As the days become short and daylight savings time kicks in, it's important to figure out how to keep riding, even in the dark. Luckily, one of the biggest advances in technology in the bike industry over the past several years isn't in carbon fiber composites—it's in lighting.
If it's minus 20 degrees Fahrenheit outside and the roads are covered with glare ice, it might be best to stay inside anyway. But, if you're someone who can tolerate a little bit of cold and feel good about your technical riding skills, riding in the dark during the winter isn't as scary as it may seem. All you need is the right reflective clothing and a good set of lights.
Clothing is a key component for winter riding, but without proper lighting it doesn't matter what you wear. It's unsafe to ride in the dark without lights.
You can verify this yourself by watching pedestrians on poorly lit streets. They are almost invisible, even in light colored clothing. In order to be safe in the dark, you need front and rear lights as well as reflectors.
Reflectors are the easy part. Many of the new styles of riding jackets and pants have reflective stripes sewn right into the clothing. There are also new products that put small reflective strips on each spoke of your front and rear wheel that can significantly increase your visibility at night.

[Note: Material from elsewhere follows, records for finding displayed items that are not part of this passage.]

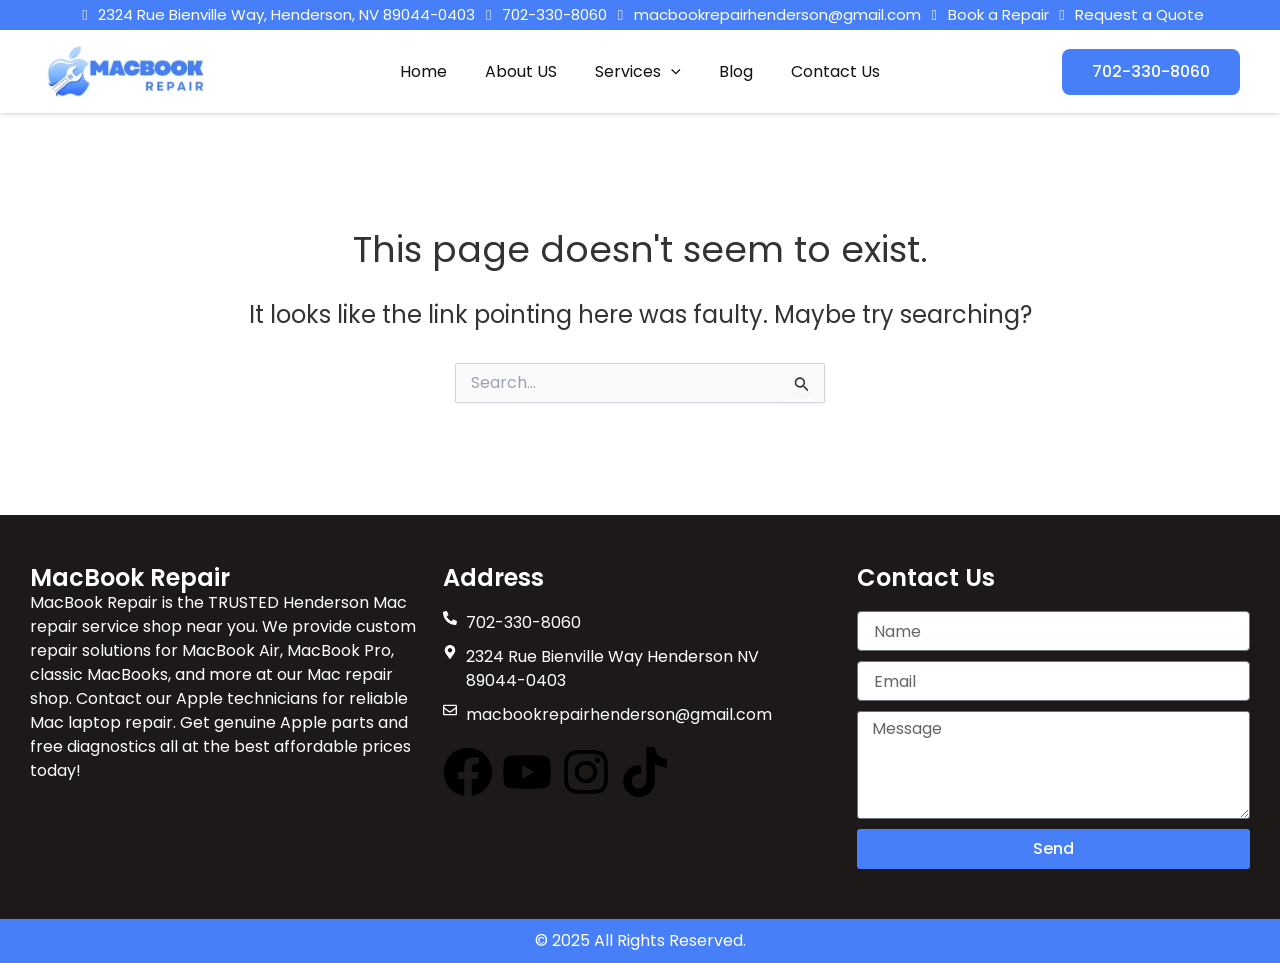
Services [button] (638, 72)
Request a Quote (1129, 14)
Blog (730, 71)
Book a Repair (987, 14)
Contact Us (823, 71)
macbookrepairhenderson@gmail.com (777, 14)
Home (435, 71)
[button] (671, 72)
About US (527, 71)
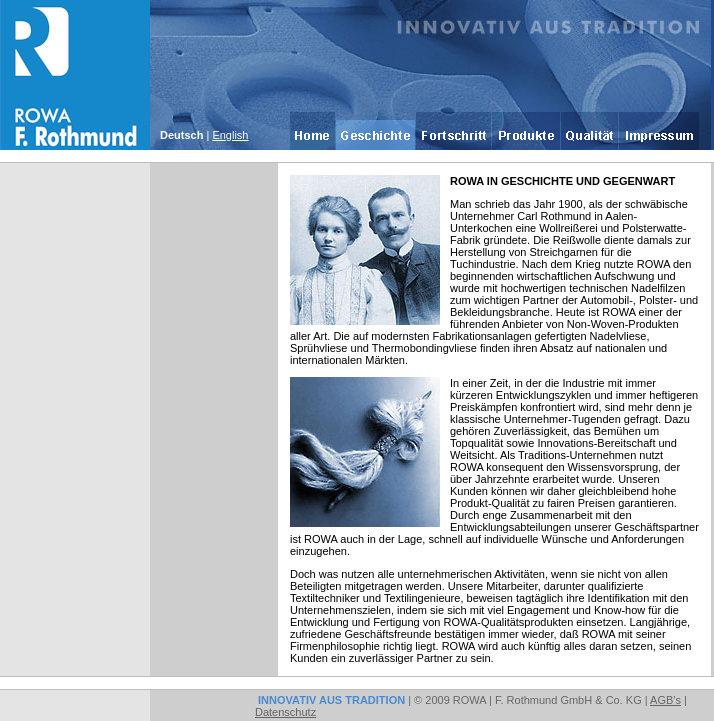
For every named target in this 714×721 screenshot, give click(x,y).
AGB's (665, 700)
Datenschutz (285, 712)
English (230, 135)
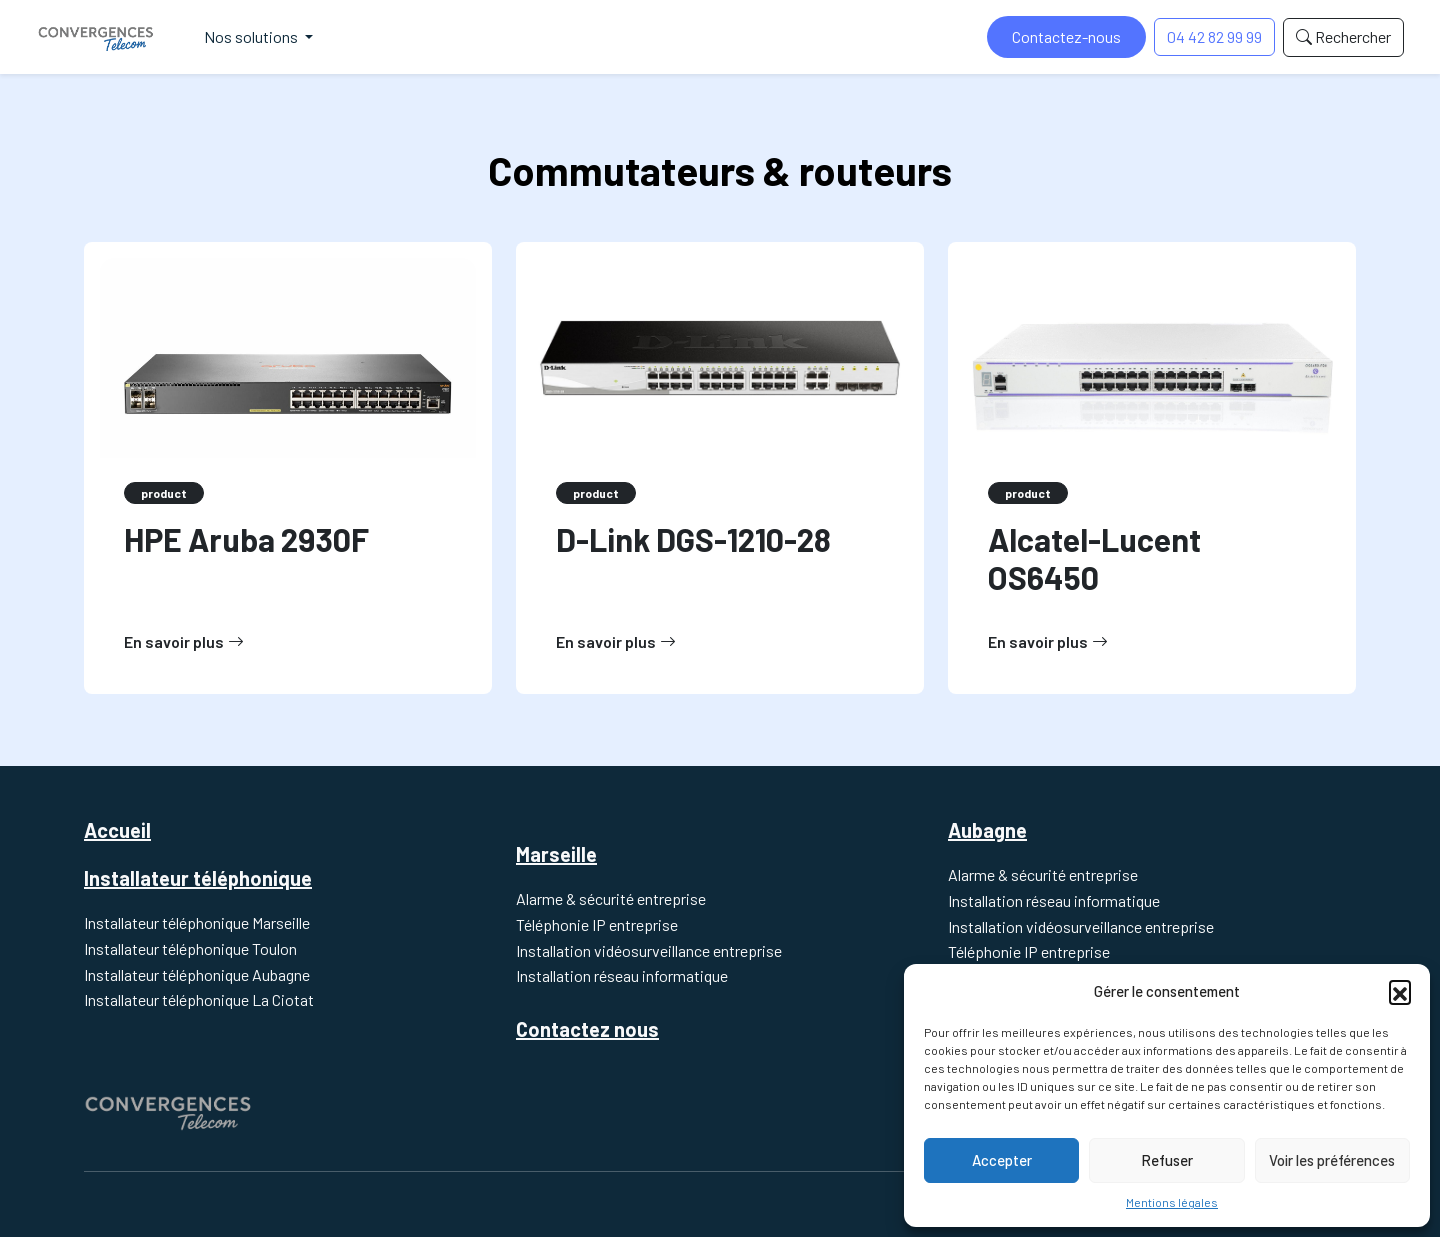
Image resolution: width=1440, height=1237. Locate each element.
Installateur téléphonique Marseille (197, 922)
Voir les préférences (1332, 1160)
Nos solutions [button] (252, 36)
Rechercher (1343, 36)
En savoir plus (184, 642)
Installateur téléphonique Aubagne (197, 974)
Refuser (1167, 1160)
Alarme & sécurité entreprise (611, 898)
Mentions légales (1172, 1202)
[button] (1400, 991)
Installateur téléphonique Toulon (190, 948)
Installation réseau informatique (622, 975)
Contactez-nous (1066, 36)
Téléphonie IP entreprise (597, 924)
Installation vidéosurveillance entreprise (649, 950)
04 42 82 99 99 (1214, 36)
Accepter (1002, 1160)
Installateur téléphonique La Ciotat (199, 999)
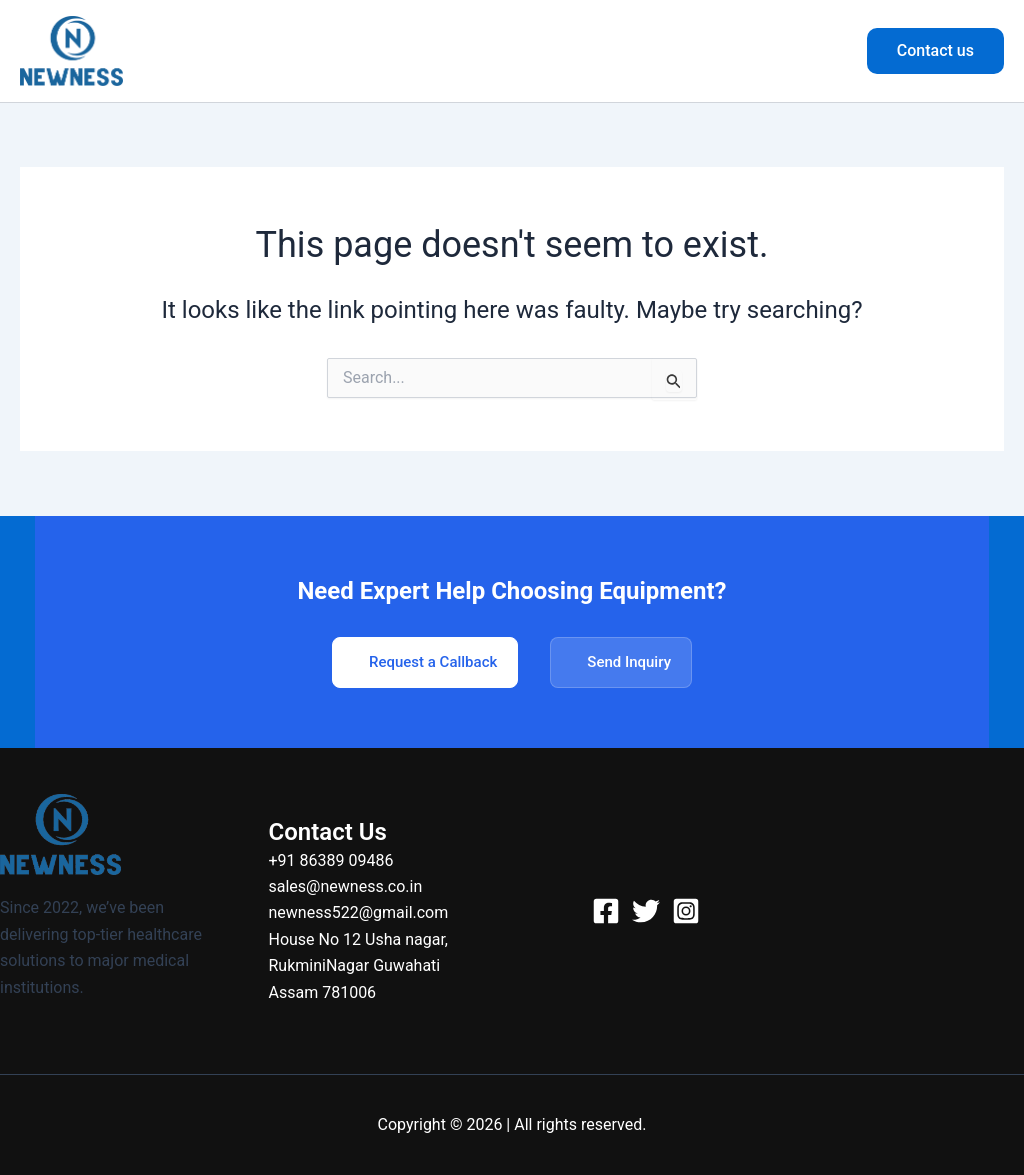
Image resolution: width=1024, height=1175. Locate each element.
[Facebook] (606, 911)
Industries (538, 50)
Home (449, 50)
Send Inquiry (629, 662)
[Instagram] (686, 911)
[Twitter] (646, 911)
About (809, 50)
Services (635, 50)
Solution (727, 50)
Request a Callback (433, 662)
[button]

If you don't have reflective cycling clothing, it'll be worth the investment to get a cycling-specific jacket with reflective piping in the seams.
The more reflective you are the better.
Improvements in Technology
Choosing the right lighting combination can be more complicated. Not so long ago, if you had a bright light, that meant your battery only worked for a short amount of time or you had to carry a battery that weighed 3 to 4 pounds. Not only were the lights and batteries energy inefficient, but charging the batteries took hours.